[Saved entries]
- Opening Delimiter -
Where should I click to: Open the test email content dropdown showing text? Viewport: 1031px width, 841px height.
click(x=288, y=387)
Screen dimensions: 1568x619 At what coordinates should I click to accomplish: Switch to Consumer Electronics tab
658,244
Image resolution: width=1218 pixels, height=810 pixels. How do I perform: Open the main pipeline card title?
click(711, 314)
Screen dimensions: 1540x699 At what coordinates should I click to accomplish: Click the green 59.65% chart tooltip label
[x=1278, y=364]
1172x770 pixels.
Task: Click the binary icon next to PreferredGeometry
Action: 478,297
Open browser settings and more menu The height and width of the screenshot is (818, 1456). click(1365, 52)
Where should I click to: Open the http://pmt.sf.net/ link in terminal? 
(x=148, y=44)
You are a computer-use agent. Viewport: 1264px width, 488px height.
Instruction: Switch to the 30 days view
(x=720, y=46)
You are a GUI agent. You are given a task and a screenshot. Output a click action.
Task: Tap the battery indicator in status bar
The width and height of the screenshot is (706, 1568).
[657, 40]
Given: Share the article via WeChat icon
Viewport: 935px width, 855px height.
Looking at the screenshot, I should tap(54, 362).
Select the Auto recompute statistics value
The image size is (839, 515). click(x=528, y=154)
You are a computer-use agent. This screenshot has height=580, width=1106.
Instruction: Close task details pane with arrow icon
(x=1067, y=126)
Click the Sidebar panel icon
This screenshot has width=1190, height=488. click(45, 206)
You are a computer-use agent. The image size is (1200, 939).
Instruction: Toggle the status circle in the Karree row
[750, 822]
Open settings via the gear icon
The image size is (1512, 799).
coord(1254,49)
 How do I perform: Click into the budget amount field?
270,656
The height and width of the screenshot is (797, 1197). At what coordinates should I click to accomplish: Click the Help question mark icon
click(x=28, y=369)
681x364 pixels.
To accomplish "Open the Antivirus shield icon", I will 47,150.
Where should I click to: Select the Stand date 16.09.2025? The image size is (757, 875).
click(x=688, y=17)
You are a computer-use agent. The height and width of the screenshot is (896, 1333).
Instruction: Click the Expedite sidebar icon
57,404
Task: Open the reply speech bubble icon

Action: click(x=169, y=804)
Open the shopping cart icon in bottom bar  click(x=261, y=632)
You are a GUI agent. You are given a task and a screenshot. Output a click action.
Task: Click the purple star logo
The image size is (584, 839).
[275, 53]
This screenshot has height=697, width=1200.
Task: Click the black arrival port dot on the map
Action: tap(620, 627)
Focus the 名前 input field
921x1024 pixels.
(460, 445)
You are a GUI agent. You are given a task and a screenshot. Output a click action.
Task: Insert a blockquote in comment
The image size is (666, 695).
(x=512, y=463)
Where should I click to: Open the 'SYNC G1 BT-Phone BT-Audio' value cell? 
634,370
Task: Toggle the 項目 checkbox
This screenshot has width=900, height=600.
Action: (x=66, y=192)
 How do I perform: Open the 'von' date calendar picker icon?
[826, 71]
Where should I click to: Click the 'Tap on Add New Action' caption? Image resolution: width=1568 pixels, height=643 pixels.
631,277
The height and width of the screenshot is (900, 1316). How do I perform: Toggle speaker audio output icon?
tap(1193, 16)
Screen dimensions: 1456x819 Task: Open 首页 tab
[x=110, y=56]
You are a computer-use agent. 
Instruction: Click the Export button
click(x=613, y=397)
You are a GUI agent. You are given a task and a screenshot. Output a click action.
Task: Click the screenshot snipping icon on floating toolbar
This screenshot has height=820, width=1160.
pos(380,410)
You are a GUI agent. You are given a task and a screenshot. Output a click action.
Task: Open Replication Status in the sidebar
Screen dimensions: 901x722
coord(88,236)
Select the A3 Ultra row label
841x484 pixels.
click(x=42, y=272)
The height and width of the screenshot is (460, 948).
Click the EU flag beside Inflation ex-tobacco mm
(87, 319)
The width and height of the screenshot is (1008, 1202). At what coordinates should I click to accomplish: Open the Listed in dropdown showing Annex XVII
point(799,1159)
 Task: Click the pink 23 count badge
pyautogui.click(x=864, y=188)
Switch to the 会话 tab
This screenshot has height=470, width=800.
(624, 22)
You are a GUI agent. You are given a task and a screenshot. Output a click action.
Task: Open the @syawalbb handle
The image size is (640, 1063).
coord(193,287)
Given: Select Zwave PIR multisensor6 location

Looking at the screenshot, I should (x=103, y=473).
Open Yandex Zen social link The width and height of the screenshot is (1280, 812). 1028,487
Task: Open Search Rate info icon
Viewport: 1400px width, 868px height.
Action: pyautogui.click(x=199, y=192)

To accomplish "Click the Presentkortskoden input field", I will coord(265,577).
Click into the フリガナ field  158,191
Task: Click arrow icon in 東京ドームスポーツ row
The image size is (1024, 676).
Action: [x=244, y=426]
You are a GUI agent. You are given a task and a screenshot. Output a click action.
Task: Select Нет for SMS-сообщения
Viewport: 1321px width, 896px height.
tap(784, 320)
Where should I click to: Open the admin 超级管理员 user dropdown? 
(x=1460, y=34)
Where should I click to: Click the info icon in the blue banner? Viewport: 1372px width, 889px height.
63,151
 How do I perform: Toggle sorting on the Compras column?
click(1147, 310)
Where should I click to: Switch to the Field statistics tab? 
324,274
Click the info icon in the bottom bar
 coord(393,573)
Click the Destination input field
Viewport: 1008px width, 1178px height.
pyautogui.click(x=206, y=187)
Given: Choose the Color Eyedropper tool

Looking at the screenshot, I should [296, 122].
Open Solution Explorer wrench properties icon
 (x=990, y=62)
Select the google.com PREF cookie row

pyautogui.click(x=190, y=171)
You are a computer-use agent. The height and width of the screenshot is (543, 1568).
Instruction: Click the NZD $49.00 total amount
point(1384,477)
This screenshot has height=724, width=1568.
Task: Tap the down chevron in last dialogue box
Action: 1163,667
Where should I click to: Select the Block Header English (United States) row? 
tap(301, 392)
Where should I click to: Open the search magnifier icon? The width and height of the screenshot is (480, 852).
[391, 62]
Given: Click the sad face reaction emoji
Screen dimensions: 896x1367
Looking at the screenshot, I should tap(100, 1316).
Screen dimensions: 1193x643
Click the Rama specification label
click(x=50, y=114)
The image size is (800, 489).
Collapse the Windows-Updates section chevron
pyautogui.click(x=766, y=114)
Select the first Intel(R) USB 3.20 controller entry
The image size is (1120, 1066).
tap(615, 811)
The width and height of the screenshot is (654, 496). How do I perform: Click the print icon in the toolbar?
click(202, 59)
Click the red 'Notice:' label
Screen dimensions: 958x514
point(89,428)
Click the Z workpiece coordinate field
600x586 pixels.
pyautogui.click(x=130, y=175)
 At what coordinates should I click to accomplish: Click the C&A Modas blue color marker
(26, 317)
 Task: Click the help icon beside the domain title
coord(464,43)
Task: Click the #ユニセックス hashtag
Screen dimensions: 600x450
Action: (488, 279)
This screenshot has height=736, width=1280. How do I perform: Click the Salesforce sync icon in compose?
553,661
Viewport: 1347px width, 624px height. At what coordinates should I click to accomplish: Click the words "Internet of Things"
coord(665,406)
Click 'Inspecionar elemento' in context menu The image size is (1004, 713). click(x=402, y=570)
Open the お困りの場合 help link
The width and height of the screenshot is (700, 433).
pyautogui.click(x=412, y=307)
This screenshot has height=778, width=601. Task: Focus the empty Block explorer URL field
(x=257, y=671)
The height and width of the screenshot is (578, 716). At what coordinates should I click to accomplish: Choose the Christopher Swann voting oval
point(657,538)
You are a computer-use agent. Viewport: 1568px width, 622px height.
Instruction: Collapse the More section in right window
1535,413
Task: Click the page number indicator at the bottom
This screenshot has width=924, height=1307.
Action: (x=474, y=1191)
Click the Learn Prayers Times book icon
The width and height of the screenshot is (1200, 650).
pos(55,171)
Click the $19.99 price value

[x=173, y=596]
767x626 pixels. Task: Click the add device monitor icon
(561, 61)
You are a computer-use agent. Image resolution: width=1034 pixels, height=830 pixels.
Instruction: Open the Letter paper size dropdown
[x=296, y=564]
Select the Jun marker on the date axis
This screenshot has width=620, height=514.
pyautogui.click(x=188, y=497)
- Closing Delimiter -
Go through the entries. Report every line that contains the word "computer".

§ Task answer
You are a computer-use agent. Viewport: 1264px width, 488px height.
You are a computer-use agent. This screenshot has height=580, width=1106.
You are a computer-use agent. The image size is (1200, 939).
You are a computer-use agent. The height and width of the screenshot is (896, 1333).
You are a computer-use agent. 
You are a computer-use agent. The height and width of the screenshot is (543, 1568).
You are a computer-use agent. Viewport: 1568px width, 622px height.
You are a computer-use agent. Image resolution: width=1034 pixels, height=830 pixels.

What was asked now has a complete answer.